_Указания и требования:_ Продублируйте строки листинга без изменений, начиная со строки, в которой есть «Where should I click to: Open», и заканчивая строкой, в которой есть «Action: (x=160, y=261)», включая обе.
○ ○ ○ ○
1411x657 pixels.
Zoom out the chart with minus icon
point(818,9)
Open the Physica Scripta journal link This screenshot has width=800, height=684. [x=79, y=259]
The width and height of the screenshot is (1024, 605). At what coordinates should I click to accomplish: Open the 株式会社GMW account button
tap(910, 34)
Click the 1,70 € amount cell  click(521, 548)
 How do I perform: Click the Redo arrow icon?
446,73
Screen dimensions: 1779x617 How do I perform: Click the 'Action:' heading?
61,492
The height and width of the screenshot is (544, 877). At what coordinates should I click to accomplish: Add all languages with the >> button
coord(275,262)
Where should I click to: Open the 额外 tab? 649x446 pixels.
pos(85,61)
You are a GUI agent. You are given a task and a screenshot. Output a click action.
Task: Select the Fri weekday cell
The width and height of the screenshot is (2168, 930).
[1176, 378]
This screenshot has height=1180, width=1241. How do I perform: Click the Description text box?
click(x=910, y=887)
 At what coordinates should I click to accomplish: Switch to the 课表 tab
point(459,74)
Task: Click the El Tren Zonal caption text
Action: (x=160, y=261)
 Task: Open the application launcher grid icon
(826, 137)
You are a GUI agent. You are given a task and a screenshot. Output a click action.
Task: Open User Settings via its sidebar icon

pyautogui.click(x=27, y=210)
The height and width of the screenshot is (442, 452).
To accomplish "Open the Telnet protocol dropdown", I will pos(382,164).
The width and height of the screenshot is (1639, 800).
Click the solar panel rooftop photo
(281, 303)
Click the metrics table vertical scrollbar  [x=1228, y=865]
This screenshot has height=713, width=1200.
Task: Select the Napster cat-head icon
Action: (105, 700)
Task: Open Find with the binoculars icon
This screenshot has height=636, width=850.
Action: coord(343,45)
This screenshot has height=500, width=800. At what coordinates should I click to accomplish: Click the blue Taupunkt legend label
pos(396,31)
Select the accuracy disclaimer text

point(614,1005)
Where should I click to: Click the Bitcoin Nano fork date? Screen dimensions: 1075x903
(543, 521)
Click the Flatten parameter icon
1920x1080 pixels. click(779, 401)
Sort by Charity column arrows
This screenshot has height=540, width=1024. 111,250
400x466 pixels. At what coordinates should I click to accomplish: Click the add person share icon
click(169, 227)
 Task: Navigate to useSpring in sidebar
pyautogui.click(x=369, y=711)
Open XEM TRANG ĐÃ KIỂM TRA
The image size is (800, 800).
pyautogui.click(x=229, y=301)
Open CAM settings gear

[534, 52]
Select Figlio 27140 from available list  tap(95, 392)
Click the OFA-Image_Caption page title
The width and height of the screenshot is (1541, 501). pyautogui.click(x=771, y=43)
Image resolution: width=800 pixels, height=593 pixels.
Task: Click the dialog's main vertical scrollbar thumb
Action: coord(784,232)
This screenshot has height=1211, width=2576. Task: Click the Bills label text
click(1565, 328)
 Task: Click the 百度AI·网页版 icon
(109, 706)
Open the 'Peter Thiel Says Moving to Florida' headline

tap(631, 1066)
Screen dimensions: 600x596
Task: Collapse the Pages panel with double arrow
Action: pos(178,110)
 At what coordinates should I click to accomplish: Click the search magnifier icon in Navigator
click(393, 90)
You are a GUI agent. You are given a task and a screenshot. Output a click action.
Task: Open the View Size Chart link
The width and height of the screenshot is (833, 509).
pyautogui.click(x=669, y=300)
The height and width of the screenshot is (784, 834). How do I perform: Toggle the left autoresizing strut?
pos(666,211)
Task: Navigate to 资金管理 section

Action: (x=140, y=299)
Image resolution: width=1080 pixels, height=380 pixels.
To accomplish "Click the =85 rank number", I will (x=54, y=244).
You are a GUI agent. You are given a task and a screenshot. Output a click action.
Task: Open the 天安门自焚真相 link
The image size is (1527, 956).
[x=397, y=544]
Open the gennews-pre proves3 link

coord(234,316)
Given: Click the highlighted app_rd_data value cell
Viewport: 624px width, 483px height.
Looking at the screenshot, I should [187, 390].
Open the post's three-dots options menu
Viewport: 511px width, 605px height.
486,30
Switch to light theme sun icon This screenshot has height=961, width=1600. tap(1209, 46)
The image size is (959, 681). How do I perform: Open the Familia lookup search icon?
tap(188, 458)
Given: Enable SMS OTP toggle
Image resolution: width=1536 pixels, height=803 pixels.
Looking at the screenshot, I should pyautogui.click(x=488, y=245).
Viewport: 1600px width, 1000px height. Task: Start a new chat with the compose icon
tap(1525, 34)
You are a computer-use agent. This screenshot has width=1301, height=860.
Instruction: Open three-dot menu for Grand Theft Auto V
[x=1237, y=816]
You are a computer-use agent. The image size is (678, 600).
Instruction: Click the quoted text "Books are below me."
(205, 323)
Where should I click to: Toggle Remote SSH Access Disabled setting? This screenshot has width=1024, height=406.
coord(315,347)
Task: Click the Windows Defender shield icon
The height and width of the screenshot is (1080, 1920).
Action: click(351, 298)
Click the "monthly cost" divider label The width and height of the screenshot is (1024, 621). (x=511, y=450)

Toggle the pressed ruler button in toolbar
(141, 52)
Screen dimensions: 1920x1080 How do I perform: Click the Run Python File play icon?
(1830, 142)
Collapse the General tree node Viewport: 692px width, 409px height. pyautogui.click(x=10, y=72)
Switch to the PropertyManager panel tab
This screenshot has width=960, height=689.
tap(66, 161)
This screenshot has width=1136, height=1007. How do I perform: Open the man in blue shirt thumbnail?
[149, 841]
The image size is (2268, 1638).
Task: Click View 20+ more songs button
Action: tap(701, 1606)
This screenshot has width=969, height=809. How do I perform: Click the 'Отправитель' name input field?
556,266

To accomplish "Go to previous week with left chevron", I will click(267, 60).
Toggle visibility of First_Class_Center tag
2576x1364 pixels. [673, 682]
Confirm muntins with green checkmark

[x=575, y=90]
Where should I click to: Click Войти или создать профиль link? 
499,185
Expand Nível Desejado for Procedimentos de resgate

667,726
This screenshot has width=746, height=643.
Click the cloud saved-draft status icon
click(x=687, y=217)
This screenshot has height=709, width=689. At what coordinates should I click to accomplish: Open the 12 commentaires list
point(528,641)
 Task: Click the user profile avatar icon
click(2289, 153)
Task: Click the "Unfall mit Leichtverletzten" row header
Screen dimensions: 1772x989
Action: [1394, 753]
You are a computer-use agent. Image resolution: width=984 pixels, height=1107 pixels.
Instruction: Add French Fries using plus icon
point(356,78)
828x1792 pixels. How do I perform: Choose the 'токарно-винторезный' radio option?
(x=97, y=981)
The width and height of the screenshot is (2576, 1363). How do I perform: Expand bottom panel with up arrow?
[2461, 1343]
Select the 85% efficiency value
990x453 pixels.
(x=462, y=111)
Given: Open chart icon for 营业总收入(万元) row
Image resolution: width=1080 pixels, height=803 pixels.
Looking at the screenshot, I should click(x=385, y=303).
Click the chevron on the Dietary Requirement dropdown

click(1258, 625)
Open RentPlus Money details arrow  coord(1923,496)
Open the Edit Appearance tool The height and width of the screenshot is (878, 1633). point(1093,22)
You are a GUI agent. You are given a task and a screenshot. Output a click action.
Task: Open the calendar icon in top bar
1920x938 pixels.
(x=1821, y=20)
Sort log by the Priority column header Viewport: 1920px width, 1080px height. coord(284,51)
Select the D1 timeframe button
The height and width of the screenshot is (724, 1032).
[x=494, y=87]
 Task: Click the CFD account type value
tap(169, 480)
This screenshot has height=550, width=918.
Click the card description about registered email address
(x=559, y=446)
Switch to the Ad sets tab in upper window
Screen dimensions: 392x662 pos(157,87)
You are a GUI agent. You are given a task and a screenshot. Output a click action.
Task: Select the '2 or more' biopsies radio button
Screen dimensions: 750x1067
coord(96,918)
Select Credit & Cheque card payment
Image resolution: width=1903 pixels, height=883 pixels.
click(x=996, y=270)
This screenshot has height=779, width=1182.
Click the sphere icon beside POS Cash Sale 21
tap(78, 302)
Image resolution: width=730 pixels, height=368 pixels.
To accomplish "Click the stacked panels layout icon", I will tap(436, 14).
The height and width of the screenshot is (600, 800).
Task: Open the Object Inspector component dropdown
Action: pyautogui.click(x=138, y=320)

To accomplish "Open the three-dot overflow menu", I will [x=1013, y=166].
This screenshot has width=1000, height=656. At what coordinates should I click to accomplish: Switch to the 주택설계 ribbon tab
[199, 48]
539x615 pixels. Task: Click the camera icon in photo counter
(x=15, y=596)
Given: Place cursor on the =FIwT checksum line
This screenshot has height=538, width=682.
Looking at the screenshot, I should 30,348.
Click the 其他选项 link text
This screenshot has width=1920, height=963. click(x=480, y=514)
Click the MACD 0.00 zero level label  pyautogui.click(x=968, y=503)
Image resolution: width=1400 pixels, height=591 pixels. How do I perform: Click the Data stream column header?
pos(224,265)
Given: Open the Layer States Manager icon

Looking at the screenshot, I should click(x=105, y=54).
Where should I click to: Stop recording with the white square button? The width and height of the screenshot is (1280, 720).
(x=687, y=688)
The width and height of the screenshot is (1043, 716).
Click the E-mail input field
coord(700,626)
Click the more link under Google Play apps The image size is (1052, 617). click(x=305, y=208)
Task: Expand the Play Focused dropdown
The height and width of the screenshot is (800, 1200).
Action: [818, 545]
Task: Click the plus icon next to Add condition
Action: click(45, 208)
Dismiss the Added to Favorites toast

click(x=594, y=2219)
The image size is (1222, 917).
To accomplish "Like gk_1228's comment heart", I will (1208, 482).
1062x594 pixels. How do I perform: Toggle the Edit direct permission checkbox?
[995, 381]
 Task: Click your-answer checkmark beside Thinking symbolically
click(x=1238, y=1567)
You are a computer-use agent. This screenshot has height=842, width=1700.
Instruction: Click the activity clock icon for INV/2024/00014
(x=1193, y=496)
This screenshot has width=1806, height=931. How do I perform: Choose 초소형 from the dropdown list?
○ ○ ○ ○
_Ответ ниже:_
Where should I click to: Open the 额外 tab? 649x446 pixels.
pos(85,61)
You are a GUI agent. You are given a task and a screenshot. Output a click action.
Task: Select the Fri weekday cell
The width and height of the screenshot is (2168, 930).
[1176, 378]
This screenshot has height=1180, width=1241. How do I perform: Click the Description text box?
click(x=910, y=887)
 At what coordinates should I click to accomplish: Switch to the 课表 tab
point(459,74)
Task: Click the El Tren Zonal caption text
Action: (x=160, y=261)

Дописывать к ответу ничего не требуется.